Consumer Law

Free Trial Conversion Disclosure Requirements and Penalties

Free trials come with legal rules businesses must follow — and real penalties when they don't. Here's what they owe you before charging.

Federal law requires businesses to tell you the full cost and terms of any subscription before collecting your payment information, and you must affirmatively agree to those charges before they can bill you. The Restore Online Shoppers’ Confidence Act (ROSCA), codified at 15 U.S.C. §§ 8401–8404, targets “negative option” billing, where a company treats your silence or inaction as permission to charge you.1Federal Trade Commission. Restore Online Shoppers’ Confidence Act The FTC’s updated Negative Option Rule and its 2024 “Click-to-Cancel” rule layer additional protections on top of ROSCA, covering free trials that automatically convert to paid subscriptions across virtually every medium.2Federal Trade Commission. Federal Trade Commission Announces Final Click-to-Cancel Rule Making It Easier for Consumers to End Recurring Subscriptions and Memberships

What Businesses Must Disclose Before Charging You

Under 15 U.S.C. § 8403, it’s illegal to charge you through a negative option feature unless the seller first provides text that “clearly and conspicuously discloses all material terms of the transaction” before obtaining your billing information.3Office of the Law Revision Counsel. 15 USC 8403 – Negative Option Marketing on the Internet That phrase, “all material terms,” does real work. It means the company must tell you the subscription will continue unless you cancel, the dollar amount you’ll be charged once the trial ends, and how often those charges will hit (weekly, monthly, annually).

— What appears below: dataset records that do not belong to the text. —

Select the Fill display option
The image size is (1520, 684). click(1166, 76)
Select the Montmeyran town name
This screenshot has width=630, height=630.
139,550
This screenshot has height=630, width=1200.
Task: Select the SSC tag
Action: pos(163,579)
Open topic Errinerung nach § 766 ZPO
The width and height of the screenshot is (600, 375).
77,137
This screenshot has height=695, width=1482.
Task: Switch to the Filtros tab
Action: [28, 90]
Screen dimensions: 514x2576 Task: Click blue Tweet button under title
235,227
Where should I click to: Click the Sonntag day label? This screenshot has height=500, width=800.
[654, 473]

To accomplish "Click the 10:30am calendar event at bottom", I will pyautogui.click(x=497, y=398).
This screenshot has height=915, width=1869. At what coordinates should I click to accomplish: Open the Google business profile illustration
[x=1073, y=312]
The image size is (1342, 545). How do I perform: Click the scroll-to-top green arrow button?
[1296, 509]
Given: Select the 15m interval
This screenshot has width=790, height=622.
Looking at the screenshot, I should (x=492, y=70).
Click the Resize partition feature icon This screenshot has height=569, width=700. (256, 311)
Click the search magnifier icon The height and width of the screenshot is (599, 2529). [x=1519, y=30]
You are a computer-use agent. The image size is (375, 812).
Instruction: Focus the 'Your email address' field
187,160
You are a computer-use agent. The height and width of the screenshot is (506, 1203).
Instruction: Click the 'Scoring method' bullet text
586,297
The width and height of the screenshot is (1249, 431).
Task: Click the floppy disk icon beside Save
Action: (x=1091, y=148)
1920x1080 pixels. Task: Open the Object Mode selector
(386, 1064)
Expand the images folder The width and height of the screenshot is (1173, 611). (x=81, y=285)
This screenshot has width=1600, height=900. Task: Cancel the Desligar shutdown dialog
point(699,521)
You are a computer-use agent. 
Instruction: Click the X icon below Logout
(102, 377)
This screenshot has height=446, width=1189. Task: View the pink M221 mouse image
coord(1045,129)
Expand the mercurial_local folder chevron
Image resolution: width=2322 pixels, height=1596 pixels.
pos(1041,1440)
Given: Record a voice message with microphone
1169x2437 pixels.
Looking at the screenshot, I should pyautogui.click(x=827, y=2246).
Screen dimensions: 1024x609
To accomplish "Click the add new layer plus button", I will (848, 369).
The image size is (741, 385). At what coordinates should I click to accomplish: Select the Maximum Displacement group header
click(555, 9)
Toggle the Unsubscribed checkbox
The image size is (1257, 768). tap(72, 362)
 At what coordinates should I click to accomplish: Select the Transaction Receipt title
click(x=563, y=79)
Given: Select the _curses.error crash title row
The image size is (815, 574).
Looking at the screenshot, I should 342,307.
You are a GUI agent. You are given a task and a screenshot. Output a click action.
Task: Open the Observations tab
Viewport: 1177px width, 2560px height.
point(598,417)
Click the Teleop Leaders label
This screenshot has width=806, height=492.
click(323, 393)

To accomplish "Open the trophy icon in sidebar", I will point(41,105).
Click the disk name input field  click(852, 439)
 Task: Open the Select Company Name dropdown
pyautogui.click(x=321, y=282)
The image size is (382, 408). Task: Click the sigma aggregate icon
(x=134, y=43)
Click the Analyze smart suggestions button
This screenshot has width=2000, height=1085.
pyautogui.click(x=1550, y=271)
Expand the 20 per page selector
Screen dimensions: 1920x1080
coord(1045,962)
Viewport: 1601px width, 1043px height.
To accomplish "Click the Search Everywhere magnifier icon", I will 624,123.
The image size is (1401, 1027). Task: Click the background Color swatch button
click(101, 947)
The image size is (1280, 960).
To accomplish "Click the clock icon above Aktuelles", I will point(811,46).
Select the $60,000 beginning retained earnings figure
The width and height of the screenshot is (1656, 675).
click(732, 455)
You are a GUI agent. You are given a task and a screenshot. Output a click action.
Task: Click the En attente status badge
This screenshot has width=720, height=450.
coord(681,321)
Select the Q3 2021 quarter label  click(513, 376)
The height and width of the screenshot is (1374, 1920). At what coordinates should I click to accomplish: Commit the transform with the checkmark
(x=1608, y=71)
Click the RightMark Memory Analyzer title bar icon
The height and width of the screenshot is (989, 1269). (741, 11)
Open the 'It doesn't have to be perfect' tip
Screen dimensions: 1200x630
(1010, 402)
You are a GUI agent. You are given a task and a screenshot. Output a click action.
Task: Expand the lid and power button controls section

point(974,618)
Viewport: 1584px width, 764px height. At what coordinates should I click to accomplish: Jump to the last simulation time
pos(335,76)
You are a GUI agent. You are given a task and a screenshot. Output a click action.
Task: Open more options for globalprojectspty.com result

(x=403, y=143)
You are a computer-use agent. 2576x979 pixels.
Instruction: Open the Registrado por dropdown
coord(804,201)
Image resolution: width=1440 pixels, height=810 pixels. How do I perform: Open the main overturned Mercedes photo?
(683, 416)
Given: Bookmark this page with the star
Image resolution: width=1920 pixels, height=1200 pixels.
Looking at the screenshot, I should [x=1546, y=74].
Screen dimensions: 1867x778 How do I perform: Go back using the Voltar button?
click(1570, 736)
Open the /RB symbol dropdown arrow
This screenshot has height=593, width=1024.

The FTC’s final Negative Option Rule spells this out further. Section 425.4 of the rule requires sellers to disclose “the amount (or range of costs) the consumer will be Charged and, if applicable, the frequency of the Charges a consumer will incur unless the consumer takes timely steps to prevent or stop those Charges.”4Federal Trade Commission. Negative Option Rule The length of the trial must be specific: “7 days” or “14 days,” not something vague like “introductory period.” A company that buries or omits any of these details before collecting your credit card number is breaking the law.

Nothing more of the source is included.